Niemeyer maintained his studio in Rio de Janeiro into the 21st century. In 2002, the Oscar Niemeyer Museum complex was inaugurated in the city of Curitiba, Paraná. In 2003, at 96, Niemeyer was called to design the Serpentine Gallery Summer Pavilion in Hyde Park, London, a gallery that each year invites a famous architect, who has never previously built in the UK, to design this temporary structure. He was still involved in diverse projects at the age of 100, mainly sculptures and adjustments of previous works. On Niemeyer's 100th birthday, Russia's president Vladimir Putin awarded him the Order of Friendship.
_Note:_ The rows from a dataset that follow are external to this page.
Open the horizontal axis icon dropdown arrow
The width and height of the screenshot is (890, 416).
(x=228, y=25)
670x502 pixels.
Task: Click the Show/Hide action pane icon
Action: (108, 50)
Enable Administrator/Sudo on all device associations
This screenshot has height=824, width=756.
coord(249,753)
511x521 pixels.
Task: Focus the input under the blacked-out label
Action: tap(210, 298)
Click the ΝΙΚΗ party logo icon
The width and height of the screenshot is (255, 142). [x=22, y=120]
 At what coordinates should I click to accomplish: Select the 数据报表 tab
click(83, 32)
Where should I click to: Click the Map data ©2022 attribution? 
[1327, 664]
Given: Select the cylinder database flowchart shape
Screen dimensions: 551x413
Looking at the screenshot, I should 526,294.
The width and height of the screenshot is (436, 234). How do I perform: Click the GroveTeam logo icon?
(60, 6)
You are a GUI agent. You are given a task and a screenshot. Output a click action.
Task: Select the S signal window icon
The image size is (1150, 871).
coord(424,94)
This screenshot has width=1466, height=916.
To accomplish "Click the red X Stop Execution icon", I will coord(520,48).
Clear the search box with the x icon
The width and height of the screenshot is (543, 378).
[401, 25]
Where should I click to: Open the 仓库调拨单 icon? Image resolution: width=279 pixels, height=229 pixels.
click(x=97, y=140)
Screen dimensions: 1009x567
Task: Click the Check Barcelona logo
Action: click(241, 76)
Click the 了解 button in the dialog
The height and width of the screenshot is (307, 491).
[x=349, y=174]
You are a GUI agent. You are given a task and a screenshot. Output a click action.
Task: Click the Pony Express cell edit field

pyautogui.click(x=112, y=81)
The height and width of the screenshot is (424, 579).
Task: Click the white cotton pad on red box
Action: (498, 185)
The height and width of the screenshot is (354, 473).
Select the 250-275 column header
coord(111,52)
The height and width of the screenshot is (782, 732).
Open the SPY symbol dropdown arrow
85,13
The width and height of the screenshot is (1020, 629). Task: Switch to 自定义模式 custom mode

Grateful for the Prince of Asturias Award of Arts received in 1989, he collaborated on the 25th anniversary of the award with the donation to Asturias of the design of a cultural centre. The Oscar Niemeyer International Cultural Centre (also known in Spain as Centro Niemeyer), is located in Avilés and was inaugurated in 2011. In January 2010, the Auditorium Oscar Niemeyer Ravello was officially opened in Ravello, Italy, on the Amalfi Coast. The Auditorium's concept design, drawings, model, sketches and text were made by Niemeyer in 2000 and completed under the guidance of his friend, Italian sociologist Domenico de Masi. The project was delayed for several years due to objections arising from its design, siting, and clear difference from the local architecture; since its inauguration the project has experienced problems and was closed for a year.
After reaching 100, Niemeyer was regularly hospitalized. In 2009, after a four-week hospitalization for the treatment of gallstones and an intestinal tumour, he was quoted as saying that hospitalization is a "very lonely thing; I needed to keep busy, keep in touch with friends, maintain my rhythm of life." His daughter and only child, Anna Maria, died of emphysema in June 2012, aged 82. Niemeyer died of cardiorespiratory arrest on December 5, 2012, at the Hospital Samaritano in Rio de Janeiro. He had been hospitalised with a respiratory infection prior to his death.
The BBC's obituary of Niemeyer stated that he "built some of the world's most striking buildings – monumental, curving concrete and glass structures which almost defy description", describing him as "one of the most innovative and daring architects of the last 60 years". The Washington Post said he was "widely regarded as the foremost Latin American architect of the last century".